- European stocks pushed lower on Wednesday, after weak euro zone industrial production data, while market sentiment remained under pressure amid concerns over an economic slowdown in China, as well as worries over ongoing turmoil in Ukraine.

During European afternoon trade, the EURO STOXX 50 dropped 0.99%, France’s CAC 40 plummeted 1.30%, while Germany’s DAX 30 tumbled 1.28%.

Official data showed that industrial production in the euro zone declined by 0.2% in January, disappointing expectations for a gain of 0.5%. Industrial production in December was revised to a 0.4% drop, from a previously reported fall of 0.7%.

Meanwhile, investors remained cautious amid worries over the outlook for China’s economy after data over the weekend showed that exports dropped 18.1% in February and inflation slowed.

Markets were also eyeing the standoff between Russia and the West over Ukraine. Ukraine’s interim Prime Minister Arseniy Yatsenyuk was to travel to the U.S. to meet President Barack Obama on Wednesday, as diplomatic efforts to resolve the crisis continued.

On Tuesday, European Central Bank Vice President Vitor Constancio said markets had missed some parts of its message on forward guidance last week.

He also said the ECB still had policy options available, including lower interest rates or quantitative easing, if necessary.

Financial stocks pushed broadly lower, as French lenders BNP Paribas and Societe Generale plummeted 2.43% and 2.44%, while Germany''s Deutsche Bank lost 1.74%.

Among peripheral lenders, Intesa Sanpaolo slipped 0.22%, while Spanish banks BBVA and Banco Santander tumbled 1.12% and 1.47% respectively.

Elsewhere, Tod’s SpA reported worse-than-forecast results, sending shares down 4.79%.

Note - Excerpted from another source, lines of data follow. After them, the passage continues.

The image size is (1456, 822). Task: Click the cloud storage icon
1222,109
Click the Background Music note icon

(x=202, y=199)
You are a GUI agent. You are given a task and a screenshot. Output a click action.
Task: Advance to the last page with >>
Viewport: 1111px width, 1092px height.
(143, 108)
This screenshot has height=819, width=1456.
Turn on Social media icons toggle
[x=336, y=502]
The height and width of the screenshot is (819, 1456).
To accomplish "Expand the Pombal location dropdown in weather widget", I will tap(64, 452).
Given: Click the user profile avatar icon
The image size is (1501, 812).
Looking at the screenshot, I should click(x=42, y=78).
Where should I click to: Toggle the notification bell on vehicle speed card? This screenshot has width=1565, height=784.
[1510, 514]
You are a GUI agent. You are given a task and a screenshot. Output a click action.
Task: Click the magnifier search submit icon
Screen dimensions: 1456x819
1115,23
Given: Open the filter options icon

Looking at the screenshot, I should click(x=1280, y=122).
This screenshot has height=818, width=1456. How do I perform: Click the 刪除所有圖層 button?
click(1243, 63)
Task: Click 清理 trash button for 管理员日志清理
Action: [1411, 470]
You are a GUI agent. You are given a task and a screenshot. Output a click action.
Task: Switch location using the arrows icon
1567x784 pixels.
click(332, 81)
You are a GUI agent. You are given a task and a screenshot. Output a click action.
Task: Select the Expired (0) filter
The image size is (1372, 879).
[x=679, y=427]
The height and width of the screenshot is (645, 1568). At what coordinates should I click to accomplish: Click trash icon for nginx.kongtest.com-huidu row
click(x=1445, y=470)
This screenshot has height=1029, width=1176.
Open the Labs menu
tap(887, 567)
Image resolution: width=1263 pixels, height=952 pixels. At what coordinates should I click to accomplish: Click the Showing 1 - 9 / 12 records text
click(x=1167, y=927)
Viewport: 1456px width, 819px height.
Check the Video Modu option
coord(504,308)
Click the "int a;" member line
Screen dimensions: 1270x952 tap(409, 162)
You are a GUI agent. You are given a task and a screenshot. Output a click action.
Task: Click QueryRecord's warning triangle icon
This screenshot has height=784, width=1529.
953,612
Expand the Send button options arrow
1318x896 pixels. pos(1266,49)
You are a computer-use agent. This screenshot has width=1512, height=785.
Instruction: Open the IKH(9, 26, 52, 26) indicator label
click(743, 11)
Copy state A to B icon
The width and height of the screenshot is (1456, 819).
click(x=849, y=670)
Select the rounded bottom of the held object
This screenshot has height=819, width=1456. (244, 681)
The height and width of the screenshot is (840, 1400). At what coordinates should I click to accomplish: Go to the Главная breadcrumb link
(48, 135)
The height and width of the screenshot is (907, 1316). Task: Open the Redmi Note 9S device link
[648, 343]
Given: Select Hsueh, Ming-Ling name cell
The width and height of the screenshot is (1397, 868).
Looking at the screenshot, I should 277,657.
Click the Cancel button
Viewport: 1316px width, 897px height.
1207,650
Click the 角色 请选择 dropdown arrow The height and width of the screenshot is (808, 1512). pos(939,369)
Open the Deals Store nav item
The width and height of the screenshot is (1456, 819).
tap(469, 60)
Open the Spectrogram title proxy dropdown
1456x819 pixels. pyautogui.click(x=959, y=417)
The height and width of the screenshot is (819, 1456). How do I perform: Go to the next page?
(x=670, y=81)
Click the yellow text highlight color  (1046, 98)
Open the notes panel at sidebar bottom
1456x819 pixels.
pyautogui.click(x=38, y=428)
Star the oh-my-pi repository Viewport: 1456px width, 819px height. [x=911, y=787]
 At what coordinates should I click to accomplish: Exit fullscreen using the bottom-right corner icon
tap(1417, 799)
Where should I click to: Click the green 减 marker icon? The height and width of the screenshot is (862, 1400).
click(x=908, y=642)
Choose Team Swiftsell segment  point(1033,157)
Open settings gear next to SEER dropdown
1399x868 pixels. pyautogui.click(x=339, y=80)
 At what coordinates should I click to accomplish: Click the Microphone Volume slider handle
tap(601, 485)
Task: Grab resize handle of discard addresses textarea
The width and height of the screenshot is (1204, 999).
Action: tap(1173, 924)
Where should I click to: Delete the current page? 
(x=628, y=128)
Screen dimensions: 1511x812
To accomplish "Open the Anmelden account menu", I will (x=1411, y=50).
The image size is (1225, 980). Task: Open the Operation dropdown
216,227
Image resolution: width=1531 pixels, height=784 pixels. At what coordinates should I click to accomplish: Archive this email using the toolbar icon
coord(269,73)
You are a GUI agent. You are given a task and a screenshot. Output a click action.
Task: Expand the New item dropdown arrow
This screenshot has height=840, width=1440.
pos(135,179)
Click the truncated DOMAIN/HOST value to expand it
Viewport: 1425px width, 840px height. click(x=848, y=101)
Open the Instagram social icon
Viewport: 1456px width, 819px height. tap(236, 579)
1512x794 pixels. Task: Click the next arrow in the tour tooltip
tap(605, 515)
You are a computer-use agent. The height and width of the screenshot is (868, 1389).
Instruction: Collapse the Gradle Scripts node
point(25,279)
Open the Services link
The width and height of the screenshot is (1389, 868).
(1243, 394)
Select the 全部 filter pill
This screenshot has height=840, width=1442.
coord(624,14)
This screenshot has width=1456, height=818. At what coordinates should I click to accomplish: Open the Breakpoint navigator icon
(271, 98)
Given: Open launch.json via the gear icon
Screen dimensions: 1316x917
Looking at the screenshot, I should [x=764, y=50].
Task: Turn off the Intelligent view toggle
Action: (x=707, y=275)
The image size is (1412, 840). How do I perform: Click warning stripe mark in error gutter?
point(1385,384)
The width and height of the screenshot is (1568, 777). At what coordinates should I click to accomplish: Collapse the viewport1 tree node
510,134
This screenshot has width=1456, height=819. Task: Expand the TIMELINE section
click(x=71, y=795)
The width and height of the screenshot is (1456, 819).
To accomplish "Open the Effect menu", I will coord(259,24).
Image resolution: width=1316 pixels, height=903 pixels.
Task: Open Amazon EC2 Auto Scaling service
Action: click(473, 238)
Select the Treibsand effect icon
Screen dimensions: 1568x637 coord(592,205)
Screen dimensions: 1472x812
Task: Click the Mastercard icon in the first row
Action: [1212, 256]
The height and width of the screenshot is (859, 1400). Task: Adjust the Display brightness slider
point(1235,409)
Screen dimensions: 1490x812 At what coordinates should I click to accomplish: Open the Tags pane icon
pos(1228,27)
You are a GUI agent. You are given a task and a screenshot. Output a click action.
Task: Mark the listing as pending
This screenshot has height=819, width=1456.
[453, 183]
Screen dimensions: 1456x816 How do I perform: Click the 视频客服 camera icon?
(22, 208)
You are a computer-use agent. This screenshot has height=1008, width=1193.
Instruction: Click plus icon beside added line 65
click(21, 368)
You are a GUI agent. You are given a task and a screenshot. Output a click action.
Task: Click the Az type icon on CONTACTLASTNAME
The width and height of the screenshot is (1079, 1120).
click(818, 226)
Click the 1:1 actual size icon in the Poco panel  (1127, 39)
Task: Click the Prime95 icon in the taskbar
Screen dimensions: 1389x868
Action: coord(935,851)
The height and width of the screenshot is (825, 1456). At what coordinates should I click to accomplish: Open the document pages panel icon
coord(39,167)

On the upside, Adecco SA surged 5.05% after reporting full-year earnings that exceeded analysts’ estimates.

In London, as commodity-heavy FTSE 100 retreated 0.99%, led by G4S Plc, down 4.20%, after the company reported lower-than-forecast quarterly results.

Mining stocks also remained on the downside, as shares in Rio Tinto declined 0.59% and Glencore Xstrata lost 2.16%, while rivals BHP Billiton and Vedanta Resources plummeted 1.38% and 1.56% respectively.

Meanwhile, U.K. lenders continued to track their European counterparts broadly lower. Lloyds Banking tumbled 1.12% and Barclays dropped 1.46%, while HSBC Holdings retreated 1.45% and the Royal Bank of Scotland plunged 2.19%.

In the U.S., equity markets pointed to a lower open. The Dow Jones Industrial Average futures pointed to a 0.17% slip, S&P 500 futures signaled a 0.18% loss, while the Nasdaq 100 futures indicated a 0.25% fall.